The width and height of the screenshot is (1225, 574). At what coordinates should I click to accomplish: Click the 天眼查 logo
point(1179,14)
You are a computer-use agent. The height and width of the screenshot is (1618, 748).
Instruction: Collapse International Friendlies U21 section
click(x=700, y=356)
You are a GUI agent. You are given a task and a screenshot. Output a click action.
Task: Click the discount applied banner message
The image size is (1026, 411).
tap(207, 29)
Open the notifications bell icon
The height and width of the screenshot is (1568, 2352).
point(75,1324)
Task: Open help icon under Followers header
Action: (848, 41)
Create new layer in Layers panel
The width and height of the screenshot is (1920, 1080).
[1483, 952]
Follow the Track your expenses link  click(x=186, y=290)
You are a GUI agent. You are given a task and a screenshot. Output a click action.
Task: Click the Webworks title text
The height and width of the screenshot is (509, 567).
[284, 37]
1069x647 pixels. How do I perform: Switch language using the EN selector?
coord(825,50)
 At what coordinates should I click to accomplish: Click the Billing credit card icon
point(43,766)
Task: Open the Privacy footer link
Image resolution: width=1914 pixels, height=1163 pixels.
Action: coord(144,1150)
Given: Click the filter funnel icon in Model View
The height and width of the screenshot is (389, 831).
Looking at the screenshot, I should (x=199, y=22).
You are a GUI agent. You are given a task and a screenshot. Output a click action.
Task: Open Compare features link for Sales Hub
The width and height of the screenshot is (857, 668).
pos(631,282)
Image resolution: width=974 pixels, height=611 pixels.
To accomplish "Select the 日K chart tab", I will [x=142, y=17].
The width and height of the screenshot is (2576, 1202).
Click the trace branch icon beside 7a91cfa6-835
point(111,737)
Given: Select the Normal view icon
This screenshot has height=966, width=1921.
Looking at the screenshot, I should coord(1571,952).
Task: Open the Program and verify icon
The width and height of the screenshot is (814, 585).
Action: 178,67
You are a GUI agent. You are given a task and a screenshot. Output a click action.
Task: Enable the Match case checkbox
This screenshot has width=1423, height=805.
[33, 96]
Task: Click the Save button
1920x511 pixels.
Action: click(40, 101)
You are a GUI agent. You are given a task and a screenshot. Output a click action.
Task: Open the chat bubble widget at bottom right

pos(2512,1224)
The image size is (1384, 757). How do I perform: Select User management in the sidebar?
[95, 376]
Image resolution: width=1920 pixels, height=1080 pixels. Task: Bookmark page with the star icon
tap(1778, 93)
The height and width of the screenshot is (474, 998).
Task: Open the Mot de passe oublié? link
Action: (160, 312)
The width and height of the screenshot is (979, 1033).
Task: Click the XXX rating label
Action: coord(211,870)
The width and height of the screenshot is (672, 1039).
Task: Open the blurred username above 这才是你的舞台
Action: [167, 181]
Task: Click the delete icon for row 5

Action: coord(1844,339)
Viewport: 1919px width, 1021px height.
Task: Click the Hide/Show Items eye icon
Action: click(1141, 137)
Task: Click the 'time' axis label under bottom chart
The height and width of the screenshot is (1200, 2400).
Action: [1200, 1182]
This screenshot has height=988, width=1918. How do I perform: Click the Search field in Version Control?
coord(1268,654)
________________________________________
§ What to produce
Rewrite the lines above as a JSON list of strings, one string per line, leaving out blank lines.

§ Result below
[
  "The width and height of the screenshot is (1225, 574). At what coordinates should I click to accomplish: Click the 天眼查 logo",
  "point(1179,14)",
  "You are a computer-use agent. The height and width of the screenshot is (1618, 748).",
  "Instruction: Collapse International Friendlies U21 section",
  "click(x=700, y=356)",
  "You are a GUI agent. You are given a task and a screenshot. Output a click action.",
  "Task: Click the discount applied banner message",
  "The image size is (1026, 411).",
  "tap(207, 29)",
  "Open the notifications bell icon",
  "The height and width of the screenshot is (1568, 2352).",
  "point(75,1324)",
  "Task: Open help icon under Followers header",
  "Action: (848, 41)",
  "Create new layer in Layers panel",
  "The width and height of the screenshot is (1920, 1080).",
  "[1483, 952]",
  "Follow the Track your expenses link  click(x=186, y=290)",
  "You are a GUI agent. You are given a task and a screenshot. Output a click action.",
  "Task: Click the Webworks title text",
  "The height and width of the screenshot is (509, 567).",
  "[284, 37]",
  "1069x647 pixels. How do I perform: Switch language using the EN selector?",
  "coord(825,50)",
  " At what coordinates should I click to accomplish: Click the Billing credit card icon",
  "point(43,766)",
  "Task: Open the Privacy footer link",
  "Image resolution: width=1914 pixels, height=1163 pixels.",
  "Action: coord(144,1150)",
  "Given: Click the filter funnel icon in Model View",
  "The height and width of the screenshot is (389, 831).",
  "Looking at the screenshot, I should (x=199, y=22).",
  "You are a GUI agent. You are given a task and a screenshot. Output a click action.",
  "Task: Open Compare features link for Sales Hub",
  "The width and height of the screenshot is (857, 668).",
  "pos(631,282)",
  "Image resolution: width=974 pixels, height=611 pixels.",
  "To accomplish \"Select the 日K chart tab\", I will [x=142, y=17].",
  "The width and height of the screenshot is (2576, 1202).",
  "Click the trace branch icon beside 7a91cfa6-835",
  "point(111,737)",
  "Given: Select the Normal view icon",
  "This screenshot has height=966, width=1921.",
  "Looking at the screenshot, I should coord(1571,952).",
  "Task: Open the Program and verify icon",
  "The width and height of the screenshot is (814, 585).",
  "Action: 178,67",
  "You are a GUI agent. You are given a task and a screenshot. Output a click action.",
  "Task: Enable the Match case checkbox",
  "This screenshot has width=1423, height=805.",
  "[33, 96]",
  "Task: Click the Save button",
  "1920x511 pixels.",
  "Action: click(40, 101)",
  "You are a GUI agent. You are given a task and a screenshot. Output a click action.",
  "Task: Open the chat bubble widget at bottom right",
  "pos(2512,1224)",
  "The image size is (1384, 757). How do I perform: Select User management in the sidebar?",
  "[95, 376]",
  "Image resolution: width=1920 pixels, height=1080 pixels. Task: Bookmark page with the star icon",
  "tap(1778, 93)",
  "The height and width of the screenshot is (474, 998).",
  "Task: Open the Mot de passe oublié? link",
  "Action: (160, 312)",
  "The width and height of the screenshot is (979, 1033).",
  "Task: Click the XXX rating label",
  "Action: coord(211,870)",
  "The width and height of the screenshot is (672, 1039).",
  "Task: Open the blurred username above 这才是你的舞台",
  "Action: [167, 181]",
  "Task: Click the delete icon for row 5",
  "Action: coord(1844,339)",
  "Viewport: 1919px width, 1021px height.",
  "Task: Click the Hide/Show Items eye icon",
  "Action: click(1141, 137)",
  "Task: Click the 'time' axis label under bottom chart",
  "The height and width of the screenshot is (1200, 2400).",
  "Action: [1200, 1182]",
  "This screenshot has height=988, width=1918. How do I perform: Click the Search field in Version Control?",
  "coord(1268,654)"
]